## TEXT PROVIDED
The FINANCIAL — Verdict: Mikheil Saakashvili’s statement is manipulation with facts.
Summary: Profits of commercial banks constituted GEL 134 and 870 million in 2012 and 2017, respectively. However, evaluating profitability by absolute values is a mistake, while the result received based on such analysis is irrelevant. Analysis of relative indicators reveals that the profitability indicators are stable, with a slightly positive trend. The share of profits in assets fluctuates between 2-3%, without an evident trend. The share of profit in the equity capital has sustained a stable increasing trend.
In addition, using data that is substantially off from the general trends and is, are this case, minimal (2012 data), is unacceptable in the process of comparing particular indicators. The banking sector had a worse profitability indicator than in 2012 only in the years of crisis (2008-2009), therefore, using this indicator to evaluate another period does not make sense.
Analysis
The former President of Georgia, Mikheil Saakashvili, while speaking about the economic situation in Georgia during his video address, stated: “Ivanishvili conspired with several banks and with their help he is destroying the Georgian economy, grasping everything and making each Georgian family a debtor of these banks. Net revenue of banks in 2012 amounted to GEL 130 million, and these are the years when the economy was growing immensely. During Ivanishvili, banks’ net revenue increased at least six times and nearly reached GEL 900 million.”

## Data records

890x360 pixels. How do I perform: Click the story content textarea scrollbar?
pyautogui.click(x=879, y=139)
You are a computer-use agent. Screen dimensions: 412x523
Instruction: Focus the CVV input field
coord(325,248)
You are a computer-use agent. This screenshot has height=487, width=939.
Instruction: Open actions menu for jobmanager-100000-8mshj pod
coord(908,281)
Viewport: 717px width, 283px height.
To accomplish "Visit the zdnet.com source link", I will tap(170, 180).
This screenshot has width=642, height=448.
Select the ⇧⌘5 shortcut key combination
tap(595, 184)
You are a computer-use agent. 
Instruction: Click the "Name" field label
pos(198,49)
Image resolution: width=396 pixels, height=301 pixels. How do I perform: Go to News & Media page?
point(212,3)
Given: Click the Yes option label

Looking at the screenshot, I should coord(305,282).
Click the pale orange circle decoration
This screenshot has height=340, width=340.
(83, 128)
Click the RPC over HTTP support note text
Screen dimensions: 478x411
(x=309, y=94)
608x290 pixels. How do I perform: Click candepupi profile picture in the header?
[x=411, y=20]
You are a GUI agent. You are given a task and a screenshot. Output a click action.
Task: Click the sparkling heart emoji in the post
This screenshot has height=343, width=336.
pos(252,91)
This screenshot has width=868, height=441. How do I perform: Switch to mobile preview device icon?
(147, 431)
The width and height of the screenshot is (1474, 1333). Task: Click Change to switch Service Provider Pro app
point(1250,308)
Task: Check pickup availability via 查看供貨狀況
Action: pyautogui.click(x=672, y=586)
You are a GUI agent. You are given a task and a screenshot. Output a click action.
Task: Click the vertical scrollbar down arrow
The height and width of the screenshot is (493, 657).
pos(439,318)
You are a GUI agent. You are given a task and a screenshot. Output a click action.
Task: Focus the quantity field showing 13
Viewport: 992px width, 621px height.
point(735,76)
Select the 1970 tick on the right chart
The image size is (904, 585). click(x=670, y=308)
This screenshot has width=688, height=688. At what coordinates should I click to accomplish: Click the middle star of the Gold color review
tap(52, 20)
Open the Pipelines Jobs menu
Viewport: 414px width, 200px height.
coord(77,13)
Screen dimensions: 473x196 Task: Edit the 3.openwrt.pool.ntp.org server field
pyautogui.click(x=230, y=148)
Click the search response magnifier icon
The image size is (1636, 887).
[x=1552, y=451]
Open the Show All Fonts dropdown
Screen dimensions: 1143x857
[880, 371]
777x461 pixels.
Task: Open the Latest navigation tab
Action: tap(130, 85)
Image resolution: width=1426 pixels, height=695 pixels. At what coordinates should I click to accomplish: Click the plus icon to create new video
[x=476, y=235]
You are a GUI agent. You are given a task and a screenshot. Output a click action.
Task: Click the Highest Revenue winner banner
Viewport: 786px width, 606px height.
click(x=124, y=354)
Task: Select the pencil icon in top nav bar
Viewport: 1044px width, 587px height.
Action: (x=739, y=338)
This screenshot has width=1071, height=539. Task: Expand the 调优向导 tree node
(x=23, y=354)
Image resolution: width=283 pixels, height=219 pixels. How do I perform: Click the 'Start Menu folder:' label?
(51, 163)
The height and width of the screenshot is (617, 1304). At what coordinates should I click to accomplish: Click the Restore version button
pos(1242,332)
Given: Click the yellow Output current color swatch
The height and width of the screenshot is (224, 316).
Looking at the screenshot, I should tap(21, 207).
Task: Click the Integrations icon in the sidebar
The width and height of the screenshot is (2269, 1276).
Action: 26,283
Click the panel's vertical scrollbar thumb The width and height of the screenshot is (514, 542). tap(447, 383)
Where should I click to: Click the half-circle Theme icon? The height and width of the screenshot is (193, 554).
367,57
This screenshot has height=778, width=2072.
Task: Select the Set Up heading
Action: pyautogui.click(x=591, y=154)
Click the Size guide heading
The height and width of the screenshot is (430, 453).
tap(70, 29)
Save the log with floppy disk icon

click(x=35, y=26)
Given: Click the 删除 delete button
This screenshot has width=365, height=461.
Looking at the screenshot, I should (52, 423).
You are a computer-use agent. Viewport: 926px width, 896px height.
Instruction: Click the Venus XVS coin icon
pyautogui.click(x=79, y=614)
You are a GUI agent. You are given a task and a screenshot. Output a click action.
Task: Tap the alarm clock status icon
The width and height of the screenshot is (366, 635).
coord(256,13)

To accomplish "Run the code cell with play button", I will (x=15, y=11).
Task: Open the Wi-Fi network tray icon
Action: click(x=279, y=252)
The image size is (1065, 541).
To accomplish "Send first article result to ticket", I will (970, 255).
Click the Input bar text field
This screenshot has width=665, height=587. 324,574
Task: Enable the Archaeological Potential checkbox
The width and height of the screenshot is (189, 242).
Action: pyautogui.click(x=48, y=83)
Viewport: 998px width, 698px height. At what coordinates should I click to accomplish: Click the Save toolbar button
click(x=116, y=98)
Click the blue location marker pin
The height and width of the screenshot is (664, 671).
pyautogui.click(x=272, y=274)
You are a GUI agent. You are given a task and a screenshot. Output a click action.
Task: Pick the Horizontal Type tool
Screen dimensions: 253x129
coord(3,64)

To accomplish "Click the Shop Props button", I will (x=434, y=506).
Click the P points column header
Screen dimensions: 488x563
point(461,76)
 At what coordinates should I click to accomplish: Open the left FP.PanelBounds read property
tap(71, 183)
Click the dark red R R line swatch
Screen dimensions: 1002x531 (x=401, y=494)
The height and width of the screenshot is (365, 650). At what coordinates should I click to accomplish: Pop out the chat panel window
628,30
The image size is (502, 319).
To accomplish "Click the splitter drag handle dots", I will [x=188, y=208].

## INSTRUCTIONS
[a] List every amount in GEL that appears in the fact-check on bank profits.
[b] Answer these questions from the fact-check on bank profits:
(i) Between what percentages does the share of profits in assets fluctuate?
(ii) In which years did the banking sector have a worse profitability indicator than in 2012?
(iii) By how many times does Saakashvili say banks' net revenue increased under Ivanishvili?

## EXERCISE ANSWERS
[a]
- GEL 134 million
- GEL 870 million
- GEL 130 million
- GEL 900 million

[b]
(i) Between 2% and 3%.
(ii) In the crisis years, 2008 and 2009.
(iii) At least six times.